Computing the max-heuristic of Bonet and Geffner for STRIPS
proceeds by ignoring all effects x := 0 and retaining all effects x := 1, and
then finding a plan for this simplified problem instance.
(This is easy to rephrase more generally for multi-valued and even real-valued
variables.)
This will give a lower bound
for the plan length for the original instance, and can be used as a heuristic
in a heuristic search algorithm such as A* to find shortest plans.
Another, general method for deriving heuristics is
pattern databases (Culberson & Schaeffer, 1998, with application
to planning by Edelkamp in 2001).
The idea is to relax the original problem instance in alternative ways,
by eliminating all state variables except for a small number n
of them (with n typically 10 or less, so that the problem
becomes almost trivial), and then solving the simplified problem instances.
The length of any of the optimal solutions is a lower bound for
the length of the shortest plan of the original problem instance.
generalized abstractions of Dräger et al. (2006), which
can be viewed as a generalization of pattern databases that allows
abstraction by arbitrary aggregation of states, not only by ignoring
some of the state variables (this was called combine-and-abstract by
Dräger et al., and planning researchers have renamed this to
merge-and-shrink).
There are methods for deriving composite heuristics from several individual heuristics.

--- Extracted records ---
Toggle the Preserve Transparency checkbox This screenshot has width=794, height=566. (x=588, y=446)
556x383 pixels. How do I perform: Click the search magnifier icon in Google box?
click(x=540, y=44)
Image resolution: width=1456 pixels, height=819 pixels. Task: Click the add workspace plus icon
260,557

* * *

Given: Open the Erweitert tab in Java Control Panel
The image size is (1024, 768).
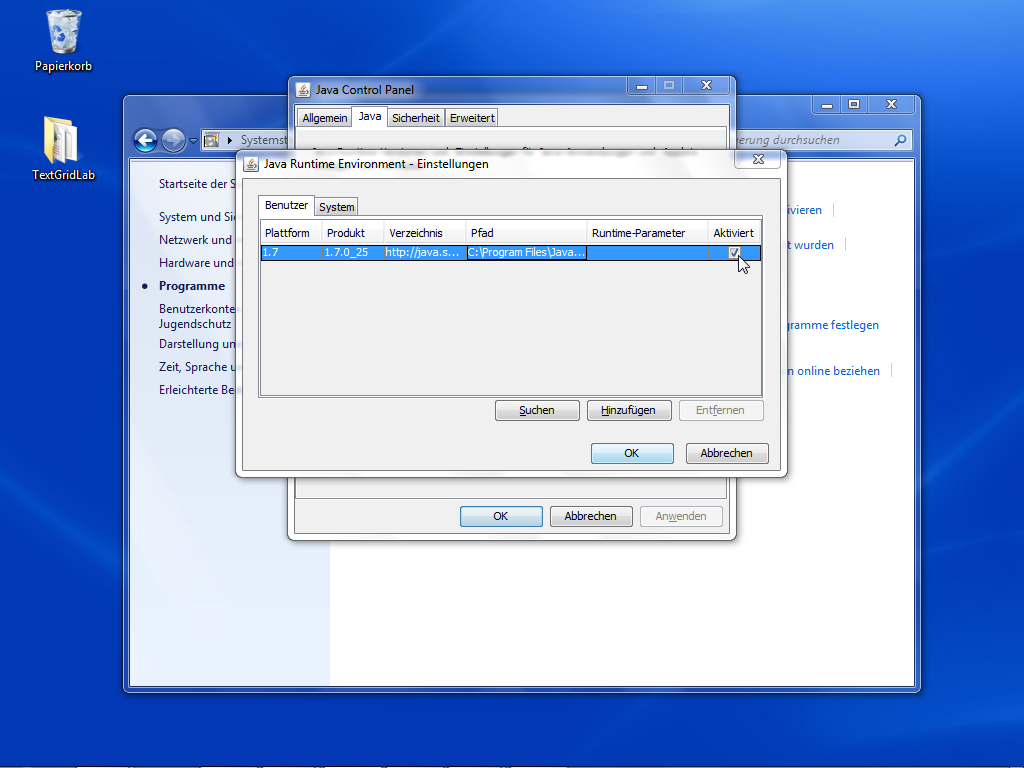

---

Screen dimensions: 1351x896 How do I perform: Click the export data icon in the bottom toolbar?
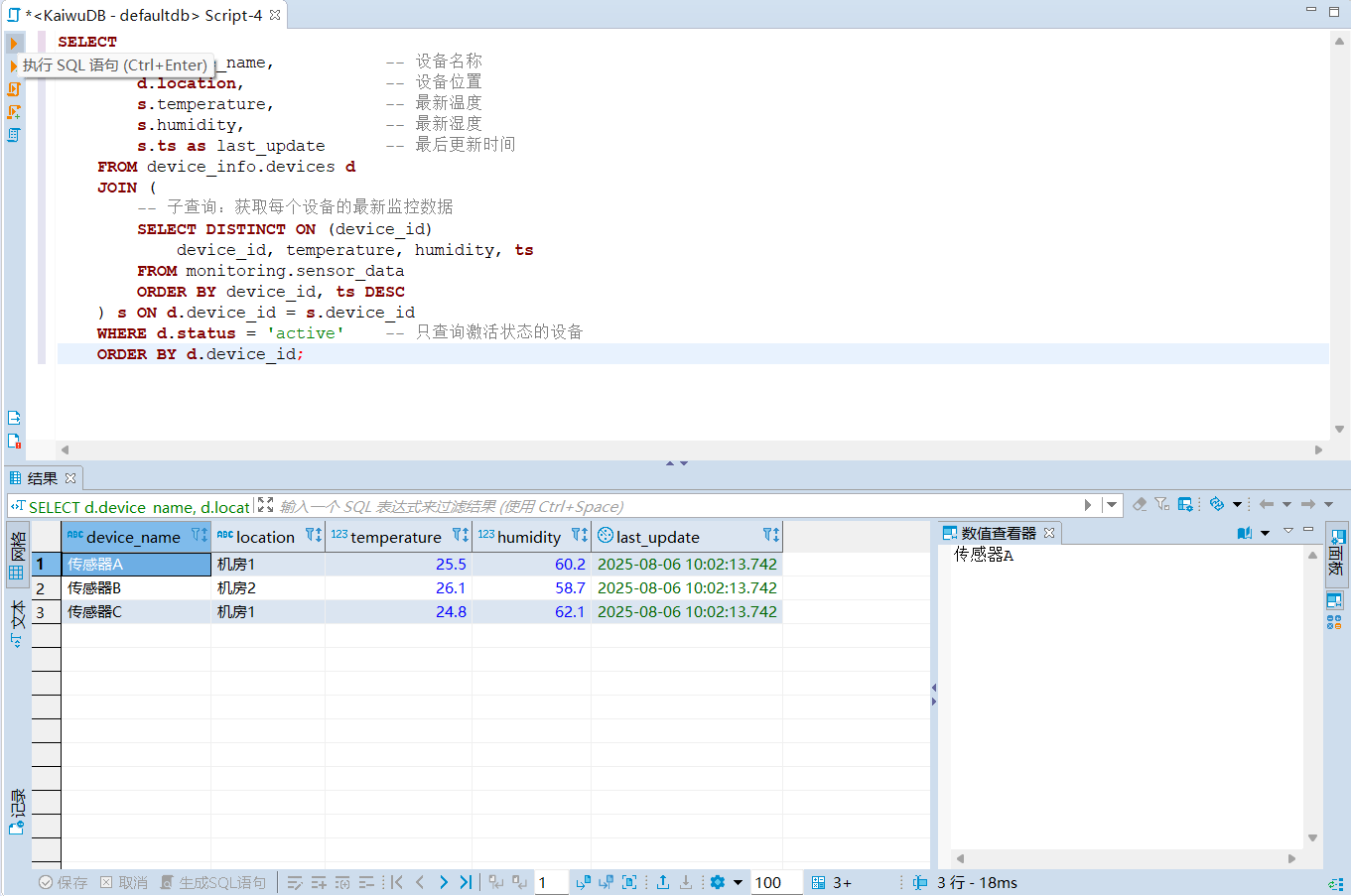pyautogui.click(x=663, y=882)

--- What you are asked to do ---
Rewrite the part of the passage on planning heuristics that opens with the words "The idea is" and closes with "merge-and-shrink).", replacing "aggregation" with "grouping".

--- Response to this exercise ---
The idea is to relax the original problem instance in alternative ways,
by eliminating all state variables except for a small number n
of them (with n typically 10 or less, so that the problem
becomes almost trivial), and then solving the simplified problem instances.
The length of any of the optimal solutions is a lower bound for
the length of the shortest plan of the original problem instance.
generalized abstractions of Dräger et al. (2006), which
can be viewed as a generalization of pattern databases that allows
abstraction by arbitrary grouping of states, not only by ignoring
some of the state variables (this was called combine-and-abstract by
Dräger et al., and planning researchers have renamed this to
merge-and-shrink).